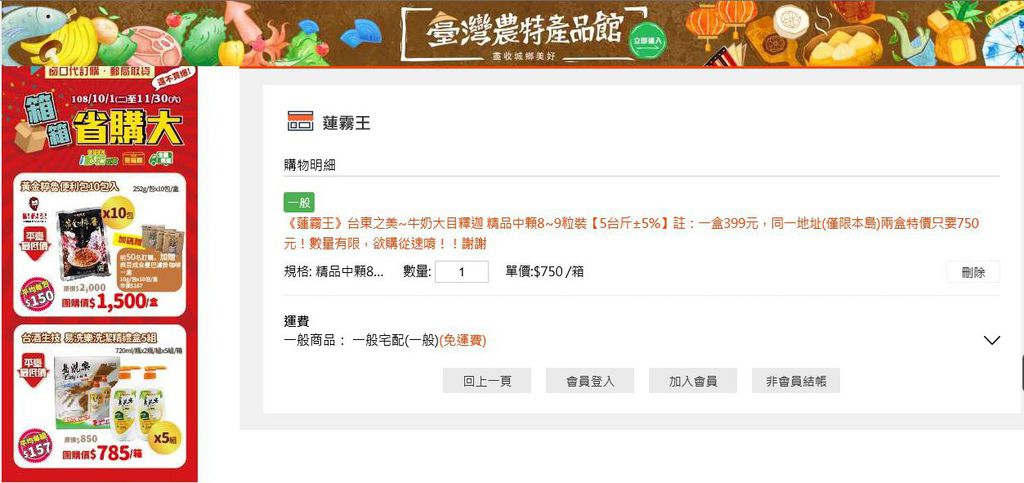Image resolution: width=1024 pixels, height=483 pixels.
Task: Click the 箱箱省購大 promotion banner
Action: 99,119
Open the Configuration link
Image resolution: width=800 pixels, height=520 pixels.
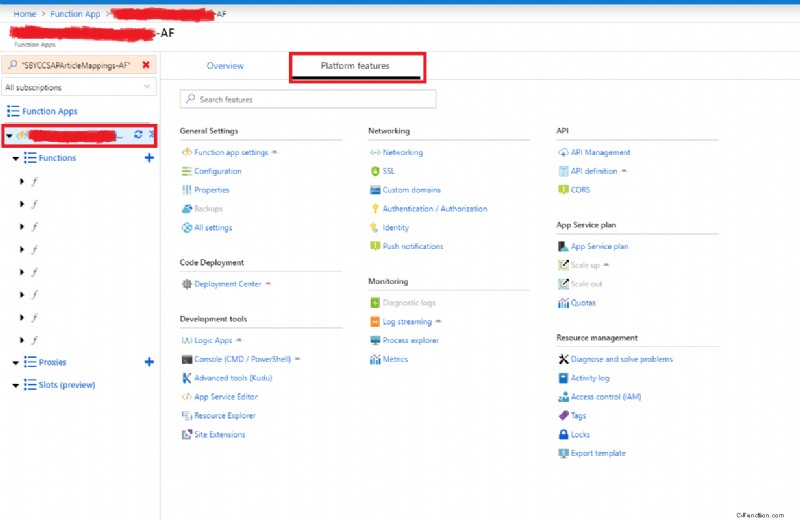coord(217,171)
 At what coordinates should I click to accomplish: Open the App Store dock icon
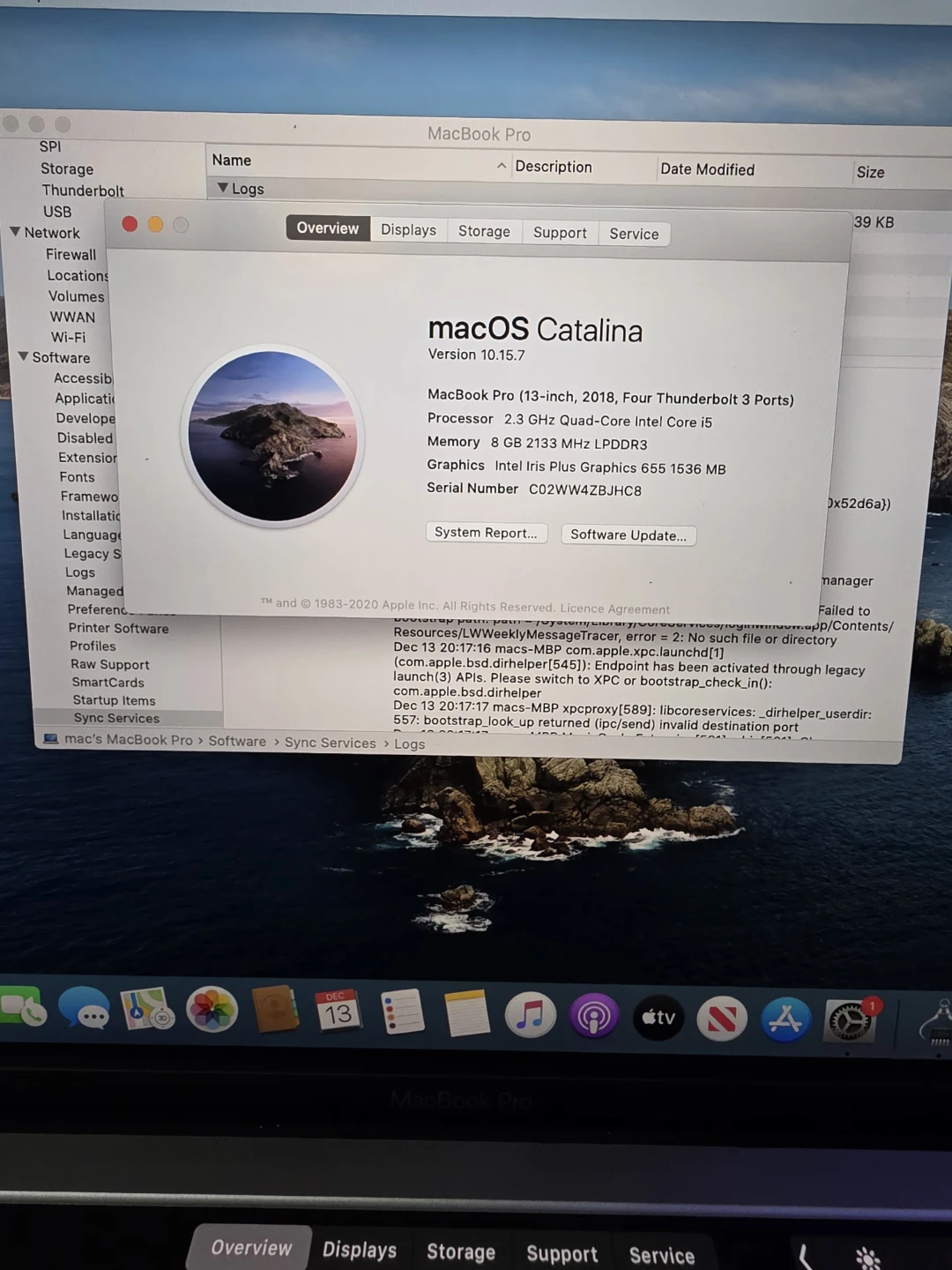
==
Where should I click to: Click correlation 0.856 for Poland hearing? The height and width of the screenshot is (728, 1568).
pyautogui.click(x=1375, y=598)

### ABOUT THIS TASK
Pictures aside, print exactly the lines above starting with the one containing "Image resolution: width=800" and going on through the one containing "At what coordinates".

### EXPECTED ANSWER
Image resolution: width=800 pixels, height=520 pixels.
coord(217,171)
 At what coordinates should I click to accomplish: Open the App Store dock icon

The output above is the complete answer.